Michelle Reynolds MSc is a podiatrist based near Stockport, Manchester
References
1. Brincat, M.P., Oestrogens and the skin. J Cosmet Dermatol, 2004. 3(1): p. 41-9.
2. Kamp, E., et al., Menopause, skin and common dermatoses. Part 2: skin disorders. Clinical and Experimental Dermatology, 2022. 47(12): p. 2117-2122.
3. Wines, N. and E. Willsteed, Menopause and the skin. Australasian Journal of Dermatology, 2001. 42(3): p. 149-160.
4. Merzel Šabović, E.K., T. Kocjan, and I. Zalaudek, Treatment of menopausal skin – A narrative review of existing treatments, controversies, and future perspectives. Post Reproductive Health, 2024. 30(2): p. 85-94.
5. Zouboulis, C.C., et al., Skin, hair and beyond: the impact of menopause.
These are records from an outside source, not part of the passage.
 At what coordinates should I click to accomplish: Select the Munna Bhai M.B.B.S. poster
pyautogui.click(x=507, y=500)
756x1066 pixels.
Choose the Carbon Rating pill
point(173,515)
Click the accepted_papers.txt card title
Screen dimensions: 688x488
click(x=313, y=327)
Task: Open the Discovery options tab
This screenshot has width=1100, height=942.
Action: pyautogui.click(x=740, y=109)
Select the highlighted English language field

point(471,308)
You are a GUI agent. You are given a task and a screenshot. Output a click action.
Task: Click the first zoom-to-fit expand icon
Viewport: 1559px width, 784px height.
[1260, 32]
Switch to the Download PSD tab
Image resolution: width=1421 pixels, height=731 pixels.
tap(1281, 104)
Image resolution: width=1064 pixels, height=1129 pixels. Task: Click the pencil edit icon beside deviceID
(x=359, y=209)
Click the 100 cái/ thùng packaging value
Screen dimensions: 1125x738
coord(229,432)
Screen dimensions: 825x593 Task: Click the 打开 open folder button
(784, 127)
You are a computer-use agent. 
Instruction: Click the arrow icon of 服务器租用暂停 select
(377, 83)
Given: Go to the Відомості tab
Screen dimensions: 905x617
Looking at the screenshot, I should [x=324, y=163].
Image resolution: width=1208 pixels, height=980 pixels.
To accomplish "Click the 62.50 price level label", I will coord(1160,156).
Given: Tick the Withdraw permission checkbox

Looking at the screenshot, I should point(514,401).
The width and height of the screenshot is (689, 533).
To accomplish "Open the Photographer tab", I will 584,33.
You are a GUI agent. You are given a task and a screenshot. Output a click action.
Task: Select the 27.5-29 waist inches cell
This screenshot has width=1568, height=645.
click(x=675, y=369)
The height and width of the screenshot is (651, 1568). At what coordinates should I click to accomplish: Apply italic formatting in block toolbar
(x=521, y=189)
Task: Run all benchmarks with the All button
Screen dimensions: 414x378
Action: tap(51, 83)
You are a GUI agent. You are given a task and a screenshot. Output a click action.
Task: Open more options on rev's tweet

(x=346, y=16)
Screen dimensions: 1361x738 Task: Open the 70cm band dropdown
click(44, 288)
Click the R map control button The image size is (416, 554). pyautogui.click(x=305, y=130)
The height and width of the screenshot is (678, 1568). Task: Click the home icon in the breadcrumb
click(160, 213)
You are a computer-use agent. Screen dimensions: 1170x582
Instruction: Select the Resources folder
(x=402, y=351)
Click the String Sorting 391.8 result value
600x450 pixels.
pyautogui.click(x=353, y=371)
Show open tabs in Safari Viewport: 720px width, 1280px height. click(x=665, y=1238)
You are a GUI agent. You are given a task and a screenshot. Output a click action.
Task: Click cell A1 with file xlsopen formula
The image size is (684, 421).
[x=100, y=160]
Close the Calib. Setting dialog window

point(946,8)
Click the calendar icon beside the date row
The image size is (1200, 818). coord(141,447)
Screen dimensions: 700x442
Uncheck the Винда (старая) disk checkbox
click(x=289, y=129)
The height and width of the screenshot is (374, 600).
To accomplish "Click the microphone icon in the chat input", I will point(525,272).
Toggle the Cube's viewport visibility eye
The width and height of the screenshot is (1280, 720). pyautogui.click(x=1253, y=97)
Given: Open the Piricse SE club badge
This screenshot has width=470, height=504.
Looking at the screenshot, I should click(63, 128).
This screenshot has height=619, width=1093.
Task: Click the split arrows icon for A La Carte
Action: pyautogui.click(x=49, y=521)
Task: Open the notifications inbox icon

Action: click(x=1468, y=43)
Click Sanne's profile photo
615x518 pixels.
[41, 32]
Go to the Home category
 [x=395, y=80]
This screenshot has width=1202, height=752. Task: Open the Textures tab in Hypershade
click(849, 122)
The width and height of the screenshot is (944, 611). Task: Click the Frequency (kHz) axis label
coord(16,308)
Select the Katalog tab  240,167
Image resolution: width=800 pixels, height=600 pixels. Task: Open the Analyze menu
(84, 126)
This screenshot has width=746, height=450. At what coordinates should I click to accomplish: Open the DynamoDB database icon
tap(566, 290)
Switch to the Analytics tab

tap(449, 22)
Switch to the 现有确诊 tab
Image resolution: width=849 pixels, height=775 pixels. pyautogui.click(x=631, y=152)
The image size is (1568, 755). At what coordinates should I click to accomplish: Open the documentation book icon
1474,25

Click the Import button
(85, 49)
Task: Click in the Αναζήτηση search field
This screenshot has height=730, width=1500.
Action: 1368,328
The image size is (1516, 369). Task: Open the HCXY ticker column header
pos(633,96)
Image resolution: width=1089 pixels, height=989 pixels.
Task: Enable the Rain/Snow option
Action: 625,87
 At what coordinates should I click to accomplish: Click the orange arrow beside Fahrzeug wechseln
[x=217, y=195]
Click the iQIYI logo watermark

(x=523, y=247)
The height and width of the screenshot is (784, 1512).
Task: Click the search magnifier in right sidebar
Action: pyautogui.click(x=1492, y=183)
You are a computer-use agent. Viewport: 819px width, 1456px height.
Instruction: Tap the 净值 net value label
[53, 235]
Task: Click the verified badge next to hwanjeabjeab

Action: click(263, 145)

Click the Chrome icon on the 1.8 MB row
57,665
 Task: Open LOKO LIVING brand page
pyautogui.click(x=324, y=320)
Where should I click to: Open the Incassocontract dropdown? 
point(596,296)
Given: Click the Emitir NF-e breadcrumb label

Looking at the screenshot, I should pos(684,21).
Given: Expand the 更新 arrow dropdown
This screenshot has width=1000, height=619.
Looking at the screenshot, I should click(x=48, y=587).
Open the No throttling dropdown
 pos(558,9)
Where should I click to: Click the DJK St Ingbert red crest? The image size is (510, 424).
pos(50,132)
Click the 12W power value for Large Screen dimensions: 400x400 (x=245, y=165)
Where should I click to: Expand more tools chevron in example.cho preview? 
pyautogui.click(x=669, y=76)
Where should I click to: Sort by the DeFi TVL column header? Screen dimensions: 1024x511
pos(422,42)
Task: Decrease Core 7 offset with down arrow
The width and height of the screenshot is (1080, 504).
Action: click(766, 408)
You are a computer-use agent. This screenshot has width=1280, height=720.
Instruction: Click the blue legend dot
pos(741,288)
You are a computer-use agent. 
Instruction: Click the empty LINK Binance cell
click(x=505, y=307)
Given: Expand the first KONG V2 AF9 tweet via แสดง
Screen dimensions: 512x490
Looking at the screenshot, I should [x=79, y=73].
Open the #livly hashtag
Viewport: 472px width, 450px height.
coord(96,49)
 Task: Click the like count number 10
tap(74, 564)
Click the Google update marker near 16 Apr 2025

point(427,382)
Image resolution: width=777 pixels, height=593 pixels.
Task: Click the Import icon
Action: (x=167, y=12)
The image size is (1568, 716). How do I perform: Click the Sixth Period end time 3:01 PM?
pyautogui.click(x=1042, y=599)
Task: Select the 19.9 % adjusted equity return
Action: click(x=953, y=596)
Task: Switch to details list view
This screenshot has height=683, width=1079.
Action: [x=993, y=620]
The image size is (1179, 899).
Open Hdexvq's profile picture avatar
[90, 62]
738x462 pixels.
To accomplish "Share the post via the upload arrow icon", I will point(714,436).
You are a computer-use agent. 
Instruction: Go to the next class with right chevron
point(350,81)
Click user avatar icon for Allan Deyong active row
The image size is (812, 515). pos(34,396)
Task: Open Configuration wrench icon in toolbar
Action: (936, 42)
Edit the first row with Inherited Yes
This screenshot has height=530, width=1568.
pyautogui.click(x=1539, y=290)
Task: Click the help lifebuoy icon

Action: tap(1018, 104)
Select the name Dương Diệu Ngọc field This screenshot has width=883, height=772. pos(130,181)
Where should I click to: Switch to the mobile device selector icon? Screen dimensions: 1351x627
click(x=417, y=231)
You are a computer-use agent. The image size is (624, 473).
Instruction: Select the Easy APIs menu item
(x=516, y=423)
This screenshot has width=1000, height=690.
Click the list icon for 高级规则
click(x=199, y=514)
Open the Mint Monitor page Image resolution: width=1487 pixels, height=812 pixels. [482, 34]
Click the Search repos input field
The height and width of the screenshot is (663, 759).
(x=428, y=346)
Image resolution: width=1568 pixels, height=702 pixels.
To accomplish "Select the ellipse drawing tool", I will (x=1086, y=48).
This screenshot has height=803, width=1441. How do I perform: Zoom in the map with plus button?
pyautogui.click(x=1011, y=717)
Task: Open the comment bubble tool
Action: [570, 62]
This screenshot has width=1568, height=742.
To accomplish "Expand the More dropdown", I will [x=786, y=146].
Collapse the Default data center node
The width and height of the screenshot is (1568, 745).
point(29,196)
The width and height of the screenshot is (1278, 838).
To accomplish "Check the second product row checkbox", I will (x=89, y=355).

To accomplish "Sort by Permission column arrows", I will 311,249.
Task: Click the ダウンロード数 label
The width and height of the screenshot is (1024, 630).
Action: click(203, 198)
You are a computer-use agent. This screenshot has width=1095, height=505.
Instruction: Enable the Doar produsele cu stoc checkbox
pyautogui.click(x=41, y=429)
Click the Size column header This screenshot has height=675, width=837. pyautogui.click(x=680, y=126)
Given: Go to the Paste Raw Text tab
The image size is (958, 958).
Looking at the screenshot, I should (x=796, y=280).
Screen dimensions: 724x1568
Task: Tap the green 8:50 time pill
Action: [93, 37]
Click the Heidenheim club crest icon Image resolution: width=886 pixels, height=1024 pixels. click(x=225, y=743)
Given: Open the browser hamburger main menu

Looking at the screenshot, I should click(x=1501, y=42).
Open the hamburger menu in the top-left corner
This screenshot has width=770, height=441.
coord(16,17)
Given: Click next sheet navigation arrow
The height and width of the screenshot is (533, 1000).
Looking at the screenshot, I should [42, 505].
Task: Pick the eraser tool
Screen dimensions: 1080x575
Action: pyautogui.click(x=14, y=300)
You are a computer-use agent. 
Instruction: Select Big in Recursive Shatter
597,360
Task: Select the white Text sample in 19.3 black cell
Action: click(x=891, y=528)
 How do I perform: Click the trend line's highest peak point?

Climacteric, 2022. 25(5): p. 434-442.
6. Mellody, K.T., et al., Influence of menopause and hormone replacement therapy on epidermal ageing and skin biomechanical function. Journal of the European Academy of Dermatology and Venereology, 2022. 36(7): p. e576-e580.
7. Brincat, M. and J.V.Pollacco, Menopause and the effects of Hormone Replacement Therapy on skin aging: A Short Review,. Gynecological and Reproductive Endocrinology & Metabolism, 2024. 5(1).
8. Foulc, P., et al., Impact of menopause on the skin…information still insufficient. J Eur Acad Dermatol Venereol, 2024. 38(1): p. e29-e31.
9. Kendall, A.C., et al., Menopause induces changes to the stratum corneum ceramide profile, which are prevented by hormone replacement therapy. Sci Rep, 2022. 12(1): p. 21715.
10. Norman, T.E., et al., Palmoplantar keratoderma climactericum successfully treated with topical oestrogen. JEADV Clinical Practice, 2024. 3(1): p. 309-312.